Thursday, April 9, 2015

The Future of Load Testing

First of all, I won't pretend I actually know what the future of Load Testing will look like, but I want to describe some of the different ideas I have seen and done.  Some of these things I have not seen or heard of by anyone else, certainly not on the internet.  So hopefully these will expand your thinking around Load Testing.

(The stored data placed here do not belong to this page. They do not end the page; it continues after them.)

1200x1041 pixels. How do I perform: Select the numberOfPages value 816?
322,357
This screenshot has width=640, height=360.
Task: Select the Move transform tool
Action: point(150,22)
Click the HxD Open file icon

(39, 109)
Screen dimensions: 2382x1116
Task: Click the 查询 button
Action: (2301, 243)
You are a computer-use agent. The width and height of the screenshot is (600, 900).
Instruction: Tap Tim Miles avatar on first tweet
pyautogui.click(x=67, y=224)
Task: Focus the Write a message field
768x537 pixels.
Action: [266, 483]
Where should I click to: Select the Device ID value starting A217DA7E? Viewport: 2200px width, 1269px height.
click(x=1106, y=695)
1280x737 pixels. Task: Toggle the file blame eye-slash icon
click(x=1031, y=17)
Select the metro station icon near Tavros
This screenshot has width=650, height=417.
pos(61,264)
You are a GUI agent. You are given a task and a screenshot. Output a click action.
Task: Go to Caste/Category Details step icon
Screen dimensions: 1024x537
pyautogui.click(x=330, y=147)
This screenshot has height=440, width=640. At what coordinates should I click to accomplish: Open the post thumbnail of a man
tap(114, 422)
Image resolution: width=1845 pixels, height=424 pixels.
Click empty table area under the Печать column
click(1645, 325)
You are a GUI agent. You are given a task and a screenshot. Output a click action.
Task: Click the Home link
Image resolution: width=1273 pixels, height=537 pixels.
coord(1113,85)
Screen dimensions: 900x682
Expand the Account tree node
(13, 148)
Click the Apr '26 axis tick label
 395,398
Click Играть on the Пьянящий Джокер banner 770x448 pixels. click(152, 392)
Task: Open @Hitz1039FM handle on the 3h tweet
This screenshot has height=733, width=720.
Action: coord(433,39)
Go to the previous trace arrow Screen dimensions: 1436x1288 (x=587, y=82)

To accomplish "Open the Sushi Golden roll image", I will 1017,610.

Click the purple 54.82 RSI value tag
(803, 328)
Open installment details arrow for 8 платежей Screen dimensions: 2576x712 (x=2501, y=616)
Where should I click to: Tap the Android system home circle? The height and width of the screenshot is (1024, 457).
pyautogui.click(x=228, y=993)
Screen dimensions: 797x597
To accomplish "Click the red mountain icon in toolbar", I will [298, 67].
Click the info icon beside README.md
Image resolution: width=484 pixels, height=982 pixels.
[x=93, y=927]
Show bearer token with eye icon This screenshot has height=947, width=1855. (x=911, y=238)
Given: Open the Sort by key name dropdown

What is the Purpose of Load Testing?

Functional testing is designed to exercise the functionality of the system.  Frequently people talk about using Selenium or QTP to exercise a particular piece of functionality, often in the UI.  With the Test Pyramid it is suggested that these sorts of tests should try to hit below the UI level for various reasons.  However, if you test an API, a UI, Console App or some other hook below the UI, you are trying to test the functionality.  You are often interested in large sets of behaviors and the way the system responds.  When you do Load Testing, in most cases, none of these things are as important.  You are not trying to see if the system will handle all the corner cases and often Load Tests don't even check anything besides a response code.  The raison d'etre for a Load Test on the other hand often has less to do with how the system functions but in ways the system reacts to many different inputs occurring in a relatively quick fashion.  Granted some Load Tests are less about the number of inputs and more about the style of the input (E.G. large files) or other types of constraints (E.G. with less RAM).  To sum it up in a general statement, Wikipedia describes it this way:
Load testing is the process of putting demand on a system or device and measuring its response. -
However, the majority of Load Tests simply want to understand how many inputs a system can handle given a certain profile of inputs.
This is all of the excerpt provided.